Ihr Kind sitzt am Schreibtisch und starrt verzweifelt auf seine Mathe-Hausaufgaben. Es soll 20 zweistellige Aufgaben der Kategorie von 18 + 3 oder 64 – 5 ausrechnen, doch es braucht sehr lange dafür? Solch ein Verhalten lässt stark auf eine Rechenschwäche schließen. Lesen Sie hier, wie Sie Sicherheit erhalten und welche Methoden Ihrem Kind helfen. 

Expertenrat von 
Dipl.-Päd. Uta Reimann-Höhn, Lern- und Erziehungsexpertin

So erkennen Sie eine Rechenschwäche bei Ihrem Kind

Obwohl Ihnen nur ein anerkanntes Testverfahren absolute Sicherheit geben kann, gibt es viele Anhaltspunkte, die Eltern oder Lehrer aufmerksam machen sollten. Bei den folgenden beispielhaften Verhaltensweisen Ihres Kindes ist es sinnvoll, ein Testverfahren einzuleiten, um Sicherheit über das Vorliegen einer Dyskalkulie zu bekommen.

Zum Beispiel:

  • Ihr Kind zählt bei jeder Aufgabe, anstatt leichtere und schnellere Zugangswege zu benutzen.
  • Ihr Kind lernt Aufgaben auswendig, was auch dazu führt, dass das Gedächtnis stark überlastet wird.
  • Ihr Kind verzählt sich oft um eins, zum Beispiel bei Brettspielen wie „Mensch ärgere dich nicht“.
  • Ihr Kind wendet Tricks mechanisch an, ohne sie zu verstehen, z. B. „Immer wenn du mit 10 multiplizierst, bekommt das Ergebnis eine 0 ans Ende“.
  • Auf einem Zahlenstrahl können die Werte nicht richtig zugeordnet werden.
  • Platzhalter-Aufgaben (12 – ? = 8) erscheinen Ihrem Kind unlösbar.
  • Ihr Kind erkennt die Punktzahl auf einem Würfel nicht, sondern zählt sie jedes Mal neu.
  • Zehner und Einer werden beim Schreiben vertauscht, Ihr Kind schreibt 63 statt 36.

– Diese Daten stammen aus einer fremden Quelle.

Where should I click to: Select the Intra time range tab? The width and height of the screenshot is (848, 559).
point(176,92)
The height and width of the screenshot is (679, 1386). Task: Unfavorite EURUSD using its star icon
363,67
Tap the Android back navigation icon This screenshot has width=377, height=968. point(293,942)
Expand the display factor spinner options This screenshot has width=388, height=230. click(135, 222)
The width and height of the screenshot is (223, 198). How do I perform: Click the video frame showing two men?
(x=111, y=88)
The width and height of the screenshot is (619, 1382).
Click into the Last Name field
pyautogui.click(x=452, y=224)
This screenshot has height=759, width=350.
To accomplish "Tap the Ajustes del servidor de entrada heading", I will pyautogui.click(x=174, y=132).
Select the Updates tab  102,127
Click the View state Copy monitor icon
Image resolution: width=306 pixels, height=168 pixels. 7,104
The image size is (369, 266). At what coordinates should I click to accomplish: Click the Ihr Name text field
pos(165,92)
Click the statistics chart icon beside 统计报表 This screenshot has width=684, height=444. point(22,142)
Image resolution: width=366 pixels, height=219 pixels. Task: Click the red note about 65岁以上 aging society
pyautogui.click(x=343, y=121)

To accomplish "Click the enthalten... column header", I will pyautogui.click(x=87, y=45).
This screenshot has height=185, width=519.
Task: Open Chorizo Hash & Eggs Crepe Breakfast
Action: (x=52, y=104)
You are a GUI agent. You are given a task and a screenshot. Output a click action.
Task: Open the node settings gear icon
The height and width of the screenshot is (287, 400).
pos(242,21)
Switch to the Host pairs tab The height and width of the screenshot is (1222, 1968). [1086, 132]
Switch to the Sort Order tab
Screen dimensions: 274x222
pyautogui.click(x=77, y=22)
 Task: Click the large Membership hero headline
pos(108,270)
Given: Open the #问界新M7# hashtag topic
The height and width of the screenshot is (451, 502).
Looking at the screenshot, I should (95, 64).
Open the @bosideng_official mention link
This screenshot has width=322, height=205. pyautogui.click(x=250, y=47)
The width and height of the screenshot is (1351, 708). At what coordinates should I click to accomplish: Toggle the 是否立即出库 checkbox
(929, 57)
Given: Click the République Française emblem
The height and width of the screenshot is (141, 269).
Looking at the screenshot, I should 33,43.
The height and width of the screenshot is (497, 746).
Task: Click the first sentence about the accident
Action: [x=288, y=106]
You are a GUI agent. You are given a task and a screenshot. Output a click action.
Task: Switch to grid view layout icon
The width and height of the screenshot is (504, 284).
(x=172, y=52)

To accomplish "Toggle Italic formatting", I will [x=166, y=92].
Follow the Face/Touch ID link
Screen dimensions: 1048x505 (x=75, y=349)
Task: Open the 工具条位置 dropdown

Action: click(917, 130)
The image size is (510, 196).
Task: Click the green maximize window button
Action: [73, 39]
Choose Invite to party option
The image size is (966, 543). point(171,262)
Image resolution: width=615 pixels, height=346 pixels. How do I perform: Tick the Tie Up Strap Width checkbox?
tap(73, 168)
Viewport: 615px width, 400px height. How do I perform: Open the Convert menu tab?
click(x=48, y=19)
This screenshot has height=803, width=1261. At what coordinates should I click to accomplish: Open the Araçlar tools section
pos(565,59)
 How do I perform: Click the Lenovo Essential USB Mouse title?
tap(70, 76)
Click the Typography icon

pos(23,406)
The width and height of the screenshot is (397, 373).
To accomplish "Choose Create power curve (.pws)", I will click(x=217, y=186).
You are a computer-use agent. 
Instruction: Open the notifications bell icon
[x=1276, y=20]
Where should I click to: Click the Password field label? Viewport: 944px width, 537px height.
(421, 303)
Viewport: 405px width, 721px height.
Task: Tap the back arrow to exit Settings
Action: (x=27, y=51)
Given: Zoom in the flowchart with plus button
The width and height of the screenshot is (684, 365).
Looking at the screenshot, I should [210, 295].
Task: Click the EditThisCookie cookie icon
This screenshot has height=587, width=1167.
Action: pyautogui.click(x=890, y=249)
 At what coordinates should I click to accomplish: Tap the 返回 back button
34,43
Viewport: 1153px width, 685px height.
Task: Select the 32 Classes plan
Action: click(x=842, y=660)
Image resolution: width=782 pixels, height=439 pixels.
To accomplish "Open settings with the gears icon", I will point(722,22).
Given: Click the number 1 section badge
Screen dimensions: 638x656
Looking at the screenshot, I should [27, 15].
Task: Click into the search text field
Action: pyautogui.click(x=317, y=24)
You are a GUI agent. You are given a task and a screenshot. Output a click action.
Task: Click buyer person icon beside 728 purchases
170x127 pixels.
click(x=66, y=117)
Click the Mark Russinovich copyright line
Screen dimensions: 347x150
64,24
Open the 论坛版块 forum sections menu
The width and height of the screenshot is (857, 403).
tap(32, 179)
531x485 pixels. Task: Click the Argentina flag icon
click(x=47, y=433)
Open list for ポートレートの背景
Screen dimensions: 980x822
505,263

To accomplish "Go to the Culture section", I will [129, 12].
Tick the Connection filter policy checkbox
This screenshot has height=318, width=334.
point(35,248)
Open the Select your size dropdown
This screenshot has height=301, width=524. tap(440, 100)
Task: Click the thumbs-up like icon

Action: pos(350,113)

Zahlenverständnis bei Dyskalkulie

Die betroffenen Kinder gehen mit den Zahlen wie mit Buchstaben um. Sie ordnen ihnen keine Menge zu. Daher können sie größer und kleiner nicht erkennen, bilden keine Hälfte oder das Doppelte und verstehen das Prinzip der Bündelung nicht.